Samsung SmartThings is a system that lets you monitor your home digitally. You can call it a home monitoring system that has been around for a while now. As a matter of fact, Samsung is actively selling its 2-gen SmartThings kit for at least six months now after unveiling it in October last. However, there are a few bugs here or there that keeps the system far from being foolproof. And this was brought forward by University of Michigan researchers. And it is not only about calling the system short of guaranteed service.

There are still many more things that can be done through the platform that carries with it a chunk of vulnerabilities. The system is liable to be exploited via a naughty app that can unlock your locks and change the access codes for your home. As if that wasn’t enough, it can turn off all of your connected devices and carry out things that you wouldn’t like someone tampering with. Matters can be worse, as the above-mentioned vulnerabilities can be carried out the need to have “hard-to-achieve prerequisites”.

If a malicious app is installed unsuspectingly or the user clicks on malevolent links, he/she stands a chance to compromise the platform. This can indeed be a risky business as you can open up your entire house to a stranger who can do whatever he wants and you will remain unaware about it.

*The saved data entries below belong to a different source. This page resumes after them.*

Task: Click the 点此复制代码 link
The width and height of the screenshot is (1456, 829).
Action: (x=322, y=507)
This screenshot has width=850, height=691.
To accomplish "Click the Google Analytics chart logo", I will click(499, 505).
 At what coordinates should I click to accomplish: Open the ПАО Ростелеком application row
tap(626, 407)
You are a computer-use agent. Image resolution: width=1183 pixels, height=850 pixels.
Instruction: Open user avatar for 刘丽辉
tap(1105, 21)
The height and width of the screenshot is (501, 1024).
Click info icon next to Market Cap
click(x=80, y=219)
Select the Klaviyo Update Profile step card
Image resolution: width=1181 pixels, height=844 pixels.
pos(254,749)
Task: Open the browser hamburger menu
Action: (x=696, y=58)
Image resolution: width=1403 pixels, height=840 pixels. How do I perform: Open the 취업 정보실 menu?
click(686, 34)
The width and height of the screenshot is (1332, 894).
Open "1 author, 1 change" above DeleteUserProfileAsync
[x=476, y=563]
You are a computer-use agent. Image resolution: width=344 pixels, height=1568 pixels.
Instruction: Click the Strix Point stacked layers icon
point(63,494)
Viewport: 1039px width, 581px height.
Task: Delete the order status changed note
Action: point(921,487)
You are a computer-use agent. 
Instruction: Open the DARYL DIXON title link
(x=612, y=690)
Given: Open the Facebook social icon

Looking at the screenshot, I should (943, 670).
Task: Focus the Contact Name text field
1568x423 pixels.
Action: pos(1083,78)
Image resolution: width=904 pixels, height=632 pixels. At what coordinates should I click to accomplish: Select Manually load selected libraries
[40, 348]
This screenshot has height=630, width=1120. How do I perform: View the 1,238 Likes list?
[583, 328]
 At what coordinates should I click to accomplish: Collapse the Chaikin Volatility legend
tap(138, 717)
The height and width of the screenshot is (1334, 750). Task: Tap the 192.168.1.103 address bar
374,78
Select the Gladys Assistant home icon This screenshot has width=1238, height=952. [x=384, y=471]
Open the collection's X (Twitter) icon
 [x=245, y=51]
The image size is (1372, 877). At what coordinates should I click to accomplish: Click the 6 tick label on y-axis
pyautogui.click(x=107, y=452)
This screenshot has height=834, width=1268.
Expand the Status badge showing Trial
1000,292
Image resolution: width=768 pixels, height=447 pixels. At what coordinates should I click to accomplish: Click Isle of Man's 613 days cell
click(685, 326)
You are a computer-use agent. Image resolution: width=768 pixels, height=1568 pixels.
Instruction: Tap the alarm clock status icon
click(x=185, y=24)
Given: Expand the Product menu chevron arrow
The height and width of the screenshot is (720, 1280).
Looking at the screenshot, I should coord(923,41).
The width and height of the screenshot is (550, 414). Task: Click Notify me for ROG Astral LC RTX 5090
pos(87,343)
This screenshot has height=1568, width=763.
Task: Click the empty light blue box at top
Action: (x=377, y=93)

The issue about the security, as per the University of Michigan researchers, is that Samsung easily allows privileges and permissions to apps, which can cause serious issues later. The team then built a prototype app for exploiting the loopholes as a practical illustration. Accordingly, the app was only a piece of battery monitor software to keep a watch on multiple devices. And as said earlier, Samsung easily allows permissions in one go, the app allowed to keep an eye on smart lock battery levels. And what’s more, it also allowed opening the door.

One more app was created regarding the PIN code for smart locks. And it also allowed unlocking the home with the owner having no knowledge at all.